··· Listed records ···
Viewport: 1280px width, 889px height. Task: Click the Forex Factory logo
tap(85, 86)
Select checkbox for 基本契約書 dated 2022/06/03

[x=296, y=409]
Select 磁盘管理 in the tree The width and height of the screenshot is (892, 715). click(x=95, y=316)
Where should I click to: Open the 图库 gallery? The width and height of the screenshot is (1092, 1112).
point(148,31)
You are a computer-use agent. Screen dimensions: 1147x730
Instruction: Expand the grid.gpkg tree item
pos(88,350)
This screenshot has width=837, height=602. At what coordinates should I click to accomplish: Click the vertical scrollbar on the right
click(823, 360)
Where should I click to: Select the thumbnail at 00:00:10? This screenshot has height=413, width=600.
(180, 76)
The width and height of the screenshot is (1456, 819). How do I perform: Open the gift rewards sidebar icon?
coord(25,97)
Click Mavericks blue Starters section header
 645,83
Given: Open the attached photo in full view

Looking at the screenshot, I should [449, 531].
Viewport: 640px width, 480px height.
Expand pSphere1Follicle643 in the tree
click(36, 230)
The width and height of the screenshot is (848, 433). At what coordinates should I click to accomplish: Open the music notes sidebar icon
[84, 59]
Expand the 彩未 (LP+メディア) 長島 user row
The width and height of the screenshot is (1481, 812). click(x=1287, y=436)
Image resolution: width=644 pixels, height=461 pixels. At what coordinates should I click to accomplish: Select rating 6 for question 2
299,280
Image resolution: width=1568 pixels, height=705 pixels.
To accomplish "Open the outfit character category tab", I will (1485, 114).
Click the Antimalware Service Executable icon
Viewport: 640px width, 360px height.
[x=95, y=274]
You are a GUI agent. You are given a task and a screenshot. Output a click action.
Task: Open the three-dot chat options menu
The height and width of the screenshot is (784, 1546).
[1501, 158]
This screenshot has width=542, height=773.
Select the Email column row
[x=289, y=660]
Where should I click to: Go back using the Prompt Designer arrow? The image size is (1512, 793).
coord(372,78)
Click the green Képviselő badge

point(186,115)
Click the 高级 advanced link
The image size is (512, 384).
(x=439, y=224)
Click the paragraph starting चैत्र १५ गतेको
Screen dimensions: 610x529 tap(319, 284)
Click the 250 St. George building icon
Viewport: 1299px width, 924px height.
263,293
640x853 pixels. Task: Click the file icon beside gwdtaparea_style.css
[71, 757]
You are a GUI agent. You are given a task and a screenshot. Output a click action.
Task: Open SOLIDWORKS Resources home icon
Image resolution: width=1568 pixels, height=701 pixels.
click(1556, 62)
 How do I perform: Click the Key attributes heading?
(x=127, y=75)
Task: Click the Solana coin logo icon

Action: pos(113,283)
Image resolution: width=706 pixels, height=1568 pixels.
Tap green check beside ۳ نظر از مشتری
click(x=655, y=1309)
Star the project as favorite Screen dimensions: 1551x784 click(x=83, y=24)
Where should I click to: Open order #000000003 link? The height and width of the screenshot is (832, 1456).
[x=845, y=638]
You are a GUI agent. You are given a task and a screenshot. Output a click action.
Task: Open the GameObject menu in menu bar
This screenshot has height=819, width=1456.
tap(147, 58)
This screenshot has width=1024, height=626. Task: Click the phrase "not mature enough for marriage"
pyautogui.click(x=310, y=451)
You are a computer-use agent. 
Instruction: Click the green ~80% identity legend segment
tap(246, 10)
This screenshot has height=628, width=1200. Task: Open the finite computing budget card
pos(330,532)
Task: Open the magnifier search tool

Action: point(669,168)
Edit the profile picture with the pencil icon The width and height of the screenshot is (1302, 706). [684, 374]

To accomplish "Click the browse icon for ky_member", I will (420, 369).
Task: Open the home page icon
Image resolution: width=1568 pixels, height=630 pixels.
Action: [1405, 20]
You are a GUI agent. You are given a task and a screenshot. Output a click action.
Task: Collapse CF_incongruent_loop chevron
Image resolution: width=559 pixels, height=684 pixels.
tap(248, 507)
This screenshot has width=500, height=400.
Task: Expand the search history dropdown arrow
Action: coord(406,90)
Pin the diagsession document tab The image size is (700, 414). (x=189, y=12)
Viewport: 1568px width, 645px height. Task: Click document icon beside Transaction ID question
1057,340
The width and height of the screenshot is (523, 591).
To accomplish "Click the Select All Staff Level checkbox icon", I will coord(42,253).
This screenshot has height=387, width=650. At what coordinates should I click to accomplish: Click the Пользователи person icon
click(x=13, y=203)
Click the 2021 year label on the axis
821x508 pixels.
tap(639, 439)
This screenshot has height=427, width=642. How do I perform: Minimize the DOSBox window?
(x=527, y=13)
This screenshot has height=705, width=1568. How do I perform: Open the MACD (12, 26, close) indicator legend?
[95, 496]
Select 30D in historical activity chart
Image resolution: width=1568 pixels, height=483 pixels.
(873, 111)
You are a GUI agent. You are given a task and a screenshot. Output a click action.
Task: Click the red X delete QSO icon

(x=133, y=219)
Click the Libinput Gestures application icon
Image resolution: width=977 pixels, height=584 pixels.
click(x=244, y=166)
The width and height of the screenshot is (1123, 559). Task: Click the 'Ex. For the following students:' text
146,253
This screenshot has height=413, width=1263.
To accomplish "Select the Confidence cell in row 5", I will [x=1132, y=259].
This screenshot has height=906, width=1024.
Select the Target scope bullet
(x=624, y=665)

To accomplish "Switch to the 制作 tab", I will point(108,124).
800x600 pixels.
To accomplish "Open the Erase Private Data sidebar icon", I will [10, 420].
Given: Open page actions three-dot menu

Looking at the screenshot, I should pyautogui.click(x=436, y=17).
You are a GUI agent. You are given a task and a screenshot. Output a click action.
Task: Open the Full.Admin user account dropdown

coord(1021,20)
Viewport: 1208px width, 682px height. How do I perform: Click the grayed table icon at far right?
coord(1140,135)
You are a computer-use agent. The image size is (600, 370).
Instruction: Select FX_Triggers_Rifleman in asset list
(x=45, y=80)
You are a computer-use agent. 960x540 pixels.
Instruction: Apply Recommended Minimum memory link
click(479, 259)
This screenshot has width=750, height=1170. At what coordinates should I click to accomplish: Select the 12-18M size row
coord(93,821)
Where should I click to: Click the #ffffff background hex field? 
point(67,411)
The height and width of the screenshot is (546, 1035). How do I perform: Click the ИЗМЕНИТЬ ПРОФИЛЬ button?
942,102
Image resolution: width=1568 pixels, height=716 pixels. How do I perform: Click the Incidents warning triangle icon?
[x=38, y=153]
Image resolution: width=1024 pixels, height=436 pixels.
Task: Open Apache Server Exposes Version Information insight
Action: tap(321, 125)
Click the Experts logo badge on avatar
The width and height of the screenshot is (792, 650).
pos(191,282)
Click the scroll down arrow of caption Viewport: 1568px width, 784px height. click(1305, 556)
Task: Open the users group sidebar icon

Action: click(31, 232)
···
**Work to be completed**
Every entry should be restated word for word.

**Response area**
Viewport: 1280px width, 889px height. Task: Click the Forex Factory logo
tap(85, 86)
Select checkbox for 基本契約書 dated 2022/06/03

[x=296, y=409]
Select 磁盘管理 in the tree The width and height of the screenshot is (892, 715). click(x=95, y=316)
Where should I click to: Open the 图库 gallery? The width and height of the screenshot is (1092, 1112).
point(148,31)
You are a computer-use agent. Screen dimensions: 1147x730
Instruction: Expand the grid.gpkg tree item
pos(88,350)
This screenshot has width=837, height=602. At what coordinates should I click to accomplish: Click the vertical scrollbar on the right
click(823, 360)
Where should I click to: Select the thumbnail at 00:00:10? This screenshot has height=413, width=600.
(180, 76)
The width and height of the screenshot is (1456, 819). How do I perform: Open the gift rewards sidebar icon?
coord(25,97)
Click Mavericks blue Starters section header
 645,83
Given: Open the attached photo in full view

Looking at the screenshot, I should [449, 531].
Viewport: 640px width, 480px height.
Expand pSphere1Follicle643 in the tree
click(36, 230)
The width and height of the screenshot is (848, 433). At what coordinates should I click to accomplish: Open the music notes sidebar icon
[84, 59]
Expand the 彩未 (LP+メディア) 長島 user row
The width and height of the screenshot is (1481, 812). click(x=1287, y=436)
Image resolution: width=644 pixels, height=461 pixels. At what coordinates should I click to accomplish: Select rating 6 for question 2
299,280
Image resolution: width=1568 pixels, height=705 pixels.
To accomplish "Open the outfit character category tab", I will (1485, 114).
Click the Antimalware Service Executable icon
Viewport: 640px width, 360px height.
[x=95, y=274]
You are a GUI agent. You are given a task and a screenshot. Output a click action.
Task: Open the three-dot chat options menu
The height and width of the screenshot is (784, 1546).
[1501, 158]
This screenshot has width=542, height=773.
Select the Email column row
[x=289, y=660]
Where should I click to: Go back using the Prompt Designer arrow? The image size is (1512, 793).
coord(372,78)
Click the green Képviselő badge

point(186,115)
Click the 高级 advanced link
The image size is (512, 384).
(x=439, y=224)
Click the paragraph starting चैत्र १५ गतेको
Screen dimensions: 610x529 tap(319, 284)
Click the 250 St. George building icon
Viewport: 1299px width, 924px height.
263,293
640x853 pixels. Task: Click the file icon beside gwdtaparea_style.css
[71, 757]
You are a GUI agent. You are given a task and a screenshot. Output a click action.
Task: Open SOLIDWORKS Resources home icon
Image resolution: width=1568 pixels, height=701 pixels.
click(1556, 62)
 How do I perform: Click the Key attributes heading?
(x=127, y=75)
Task: Click the Solana coin logo icon

Action: pos(113,283)
Image resolution: width=706 pixels, height=1568 pixels.
Tap green check beside ۳ نظر از مشتری
click(x=655, y=1309)
Star the project as favorite Screen dimensions: 1551x784 click(x=83, y=24)
Where should I click to: Open order #000000003 link? The height and width of the screenshot is (832, 1456).
[x=845, y=638]
You are a GUI agent. You are given a task and a screenshot. Output a click action.
Task: Open the GameObject menu in menu bar
This screenshot has height=819, width=1456.
tap(147, 58)
This screenshot has width=1024, height=626. Task: Click the phrase "not mature enough for marriage"
pyautogui.click(x=310, y=451)
You are a computer-use agent. 
Instruction: Click the green ~80% identity legend segment
tap(246, 10)
This screenshot has height=628, width=1200. Task: Open the finite computing budget card
pos(330,532)
Task: Open the magnifier search tool

Action: point(669,168)
Edit the profile picture with the pencil icon The width and height of the screenshot is (1302, 706). [684, 374]

To accomplish "Click the browse icon for ky_member", I will (420, 369).
Task: Open the home page icon
Image resolution: width=1568 pixels, height=630 pixels.
Action: [1405, 20]
You are a GUI agent. You are given a task and a screenshot. Output a click action.
Task: Collapse CF_incongruent_loop chevron
Image resolution: width=559 pixels, height=684 pixels.
tap(248, 507)
This screenshot has width=500, height=400.
Task: Expand the search history dropdown arrow
Action: coord(406,90)
Pin the diagsession document tab The image size is (700, 414). (x=189, y=12)
Viewport: 1568px width, 645px height. Task: Click document icon beside Transaction ID question
1057,340
The width and height of the screenshot is (523, 591).
To accomplish "Click the Select All Staff Level checkbox icon", I will coord(42,253).
This screenshot has height=387, width=650. At what coordinates should I click to accomplish: Click the Пользователи person icon
click(x=13, y=203)
Click the 2021 year label on the axis
821x508 pixels.
tap(639, 439)
This screenshot has height=427, width=642. How do I perform: Minimize the DOSBox window?
(x=527, y=13)
This screenshot has height=705, width=1568. How do I perform: Open the MACD (12, 26, close) indicator legend?
[95, 496]
Select 30D in historical activity chart
Image resolution: width=1568 pixels, height=483 pixels.
(873, 111)
You are a GUI agent. You are given a task and a screenshot. Output a click action.
Task: Click the red X delete QSO icon

(x=133, y=219)
Click the Libinput Gestures application icon
Image resolution: width=977 pixels, height=584 pixels.
click(x=244, y=166)
The width and height of the screenshot is (1123, 559). Task: Click the 'Ex. For the following students:' text
146,253
This screenshot has height=413, width=1263.
To accomplish "Select the Confidence cell in row 5", I will [x=1132, y=259].
This screenshot has height=906, width=1024.
Select the Target scope bullet
(x=624, y=665)

To accomplish "Switch to the 制作 tab", I will point(108,124).
800x600 pixels.
To accomplish "Open the Erase Private Data sidebar icon", I will [10, 420].
Given: Open page actions three-dot menu

Looking at the screenshot, I should pyautogui.click(x=436, y=17).
You are a GUI agent. You are given a task and a screenshot. Output a click action.
Task: Open the Full.Admin user account dropdown

coord(1021,20)
Viewport: 1208px width, 682px height. How do I perform: Click the grayed table icon at far right?
coord(1140,135)
You are a computer-use agent. The image size is (600, 370).
Instruction: Select FX_Triggers_Rifleman in asset list
(x=45, y=80)
You are a computer-use agent. 960x540 pixels.
Instruction: Apply Recommended Minimum memory link
click(479, 259)
This screenshot has width=750, height=1170. At what coordinates should I click to accomplish: Select the 12-18M size row
coord(93,821)
Where should I click to: Click the #ffffff background hex field? 
point(67,411)
The height and width of the screenshot is (546, 1035). How do I perform: Click the ИЗМЕНИТЬ ПРОФИЛЬ button?
942,102
Image resolution: width=1568 pixels, height=716 pixels. How do I perform: Click the Incidents warning triangle icon?
[x=38, y=153]
Image resolution: width=1024 pixels, height=436 pixels.
Task: Open Apache Server Exposes Version Information insight
Action: tap(321, 125)
Click the Experts logo badge on avatar
The width and height of the screenshot is (792, 650).
pos(191,282)
Click the scroll down arrow of caption Viewport: 1568px width, 784px height. click(1305, 556)
Task: Open the users group sidebar icon

Action: click(31, 232)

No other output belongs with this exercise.